EXCERPT PROVIDED Block Start
CompoCycle – a new concept in recycling

CompoCycle – a new concept in recycling

It's official. The new concept for processing redundant fibreglass has now been launched. Christened CompoCycle, the concept marks the first important step in a voluntary European system for recycling composites industry waste.

Developed by two German companies, Zajons and Holcim (Deutschland) AG, CompoCycle uses a patented process to convert fibreglass waste into a raw material for cement manufacture. Fiberline is the first Danish company to join the recycling scheme, which will have significance for many industries using fibreglass.

The European composites industry also backs the scheme and describes cement manufacture as the most sustainable recycling solution for fibreglass. CompoCycle meets the objectives of the European Waste Directive by fully utilizing the material and its energy content.

Fiberline's Sustainability Manager Benedikte Jørgensen hopes other companies will follow Fiberline's example and join the recycling scheme:
"For Fiberline, membership of the scheme means that we are close to achieving our target of 'zero landfill'. We believe that cement production is a simple and sustainable way of utilizing the resources contained in redundant fibreglass. We are delighted that the European trade association backs the scheme and we hope that it will receive widespread support from the composites industry."

Find out more about the life cycle perspective

What about today? This is how we recycle composite profiles


How Zajons recycles fibreglass
Fibreglass-reinforced plastic composite (FRP), commonly referred to as fibreglass, consists of glass fibres embedded in thermoset plastic. The manufacture of cement is dependent on large quantities of sand - and sand is the primary constituent of glass and fibreglass. The thermoset plastic can also be used as an energy source in cement production and thereby replace the use of fossil fuels.

1. Fiberline sends its fibreglass waste to Zajons.
2. At Zajons the fibreglass enters a giant grinder where its calorific value is
    adjusted by the addition of other types of recycling materials in a
    patented process.
3. The finished recycling mix is sent to Holcim.
4. Holcim feeds the mix to its production kilns in northern Germany which
    make the finished cement.

This means that recycling 1000 tonnes of redundant Fiberline profiles in cement production saves around 450 tonnes of coal, 200 tonnes of chalk, 200 tonnes of sand and 150 tonnes of aluminium oxide (ref.: Holcim, 2010). No dusts, ash or other by-products are formed in the process.
EXCERPT PROVIDED Block End
RECORDS PROVIDED Block Start
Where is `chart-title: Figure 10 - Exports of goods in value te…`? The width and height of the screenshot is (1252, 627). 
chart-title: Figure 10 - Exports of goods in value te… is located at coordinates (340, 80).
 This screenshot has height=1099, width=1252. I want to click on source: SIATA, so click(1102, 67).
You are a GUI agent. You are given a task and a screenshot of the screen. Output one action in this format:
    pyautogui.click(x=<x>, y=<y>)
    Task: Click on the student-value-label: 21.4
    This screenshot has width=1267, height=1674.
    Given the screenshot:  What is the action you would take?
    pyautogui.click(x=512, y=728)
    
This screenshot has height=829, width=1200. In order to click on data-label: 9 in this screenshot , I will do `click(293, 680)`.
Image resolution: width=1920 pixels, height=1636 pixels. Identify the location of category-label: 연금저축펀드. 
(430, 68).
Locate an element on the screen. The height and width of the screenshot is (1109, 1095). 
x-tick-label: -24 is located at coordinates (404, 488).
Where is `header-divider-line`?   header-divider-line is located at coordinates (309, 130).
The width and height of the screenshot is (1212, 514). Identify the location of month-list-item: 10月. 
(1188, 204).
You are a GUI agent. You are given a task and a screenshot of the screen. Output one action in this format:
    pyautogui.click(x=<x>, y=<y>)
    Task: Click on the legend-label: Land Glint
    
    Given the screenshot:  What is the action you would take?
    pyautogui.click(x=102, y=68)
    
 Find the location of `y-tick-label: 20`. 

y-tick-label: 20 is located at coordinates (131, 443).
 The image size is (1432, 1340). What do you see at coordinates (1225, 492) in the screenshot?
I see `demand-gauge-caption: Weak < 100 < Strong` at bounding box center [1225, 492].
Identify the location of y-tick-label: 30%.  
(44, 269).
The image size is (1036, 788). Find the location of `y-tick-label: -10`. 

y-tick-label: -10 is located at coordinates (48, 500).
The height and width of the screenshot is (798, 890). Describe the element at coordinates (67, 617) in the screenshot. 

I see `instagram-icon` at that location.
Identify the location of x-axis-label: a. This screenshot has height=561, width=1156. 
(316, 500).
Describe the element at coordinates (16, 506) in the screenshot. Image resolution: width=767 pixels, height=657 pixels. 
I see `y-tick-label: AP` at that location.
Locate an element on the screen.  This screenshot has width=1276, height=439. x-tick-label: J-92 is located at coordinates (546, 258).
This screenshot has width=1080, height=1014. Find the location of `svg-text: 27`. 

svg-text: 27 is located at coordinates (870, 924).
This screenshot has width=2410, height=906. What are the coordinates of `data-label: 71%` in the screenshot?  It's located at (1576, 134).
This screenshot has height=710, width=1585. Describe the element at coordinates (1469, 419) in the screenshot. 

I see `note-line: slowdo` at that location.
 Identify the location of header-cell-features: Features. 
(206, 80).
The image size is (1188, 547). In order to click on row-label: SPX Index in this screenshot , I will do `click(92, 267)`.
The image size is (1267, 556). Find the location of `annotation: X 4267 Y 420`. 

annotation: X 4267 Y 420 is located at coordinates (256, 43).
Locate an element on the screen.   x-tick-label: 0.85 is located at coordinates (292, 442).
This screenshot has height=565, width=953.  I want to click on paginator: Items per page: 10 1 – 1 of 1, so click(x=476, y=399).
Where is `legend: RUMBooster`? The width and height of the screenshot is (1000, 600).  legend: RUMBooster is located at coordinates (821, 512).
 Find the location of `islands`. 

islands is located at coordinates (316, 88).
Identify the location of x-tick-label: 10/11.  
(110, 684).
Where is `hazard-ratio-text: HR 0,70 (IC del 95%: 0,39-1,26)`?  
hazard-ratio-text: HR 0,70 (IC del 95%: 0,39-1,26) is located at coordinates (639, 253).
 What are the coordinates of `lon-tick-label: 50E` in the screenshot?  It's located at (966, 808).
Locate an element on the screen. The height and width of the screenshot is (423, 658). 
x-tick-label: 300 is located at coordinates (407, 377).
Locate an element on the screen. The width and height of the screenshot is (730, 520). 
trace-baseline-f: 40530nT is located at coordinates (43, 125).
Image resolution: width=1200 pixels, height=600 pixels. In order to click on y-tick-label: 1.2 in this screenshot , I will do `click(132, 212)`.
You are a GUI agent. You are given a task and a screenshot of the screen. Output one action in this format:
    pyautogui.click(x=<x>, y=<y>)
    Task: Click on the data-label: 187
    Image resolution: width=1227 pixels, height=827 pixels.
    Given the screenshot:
RECORDS PROVIDED Block End
# [CHECK YOUR UNDERSTANDING]
1. In the CompoCycle article, transcribe the stretch from "1. Fiberline sends its" through "sent to Holcim." word for word.
2. According to the CompoCycle article, which materials, with their amounts, are saved by recycling 1000 tonnes of redundant Fiberline profiles in cement production?

# [TASK-BY-TASK ANSWERS]
1.
1. Fiberline sends its fibreglass waste to Zajons.
2. At Zajons the fibreglass enters a giant grinder where its calorific value is
    adjusted by the addition of other types of recycling materials in a
    patented process.
3. The finished recycling mix is sent to Holcim.

2.
- Around 450 tonnes of coal
- 200 tonnes of chalk
- 200 tonnes of sand
- 150 tonnes of aluminium oxide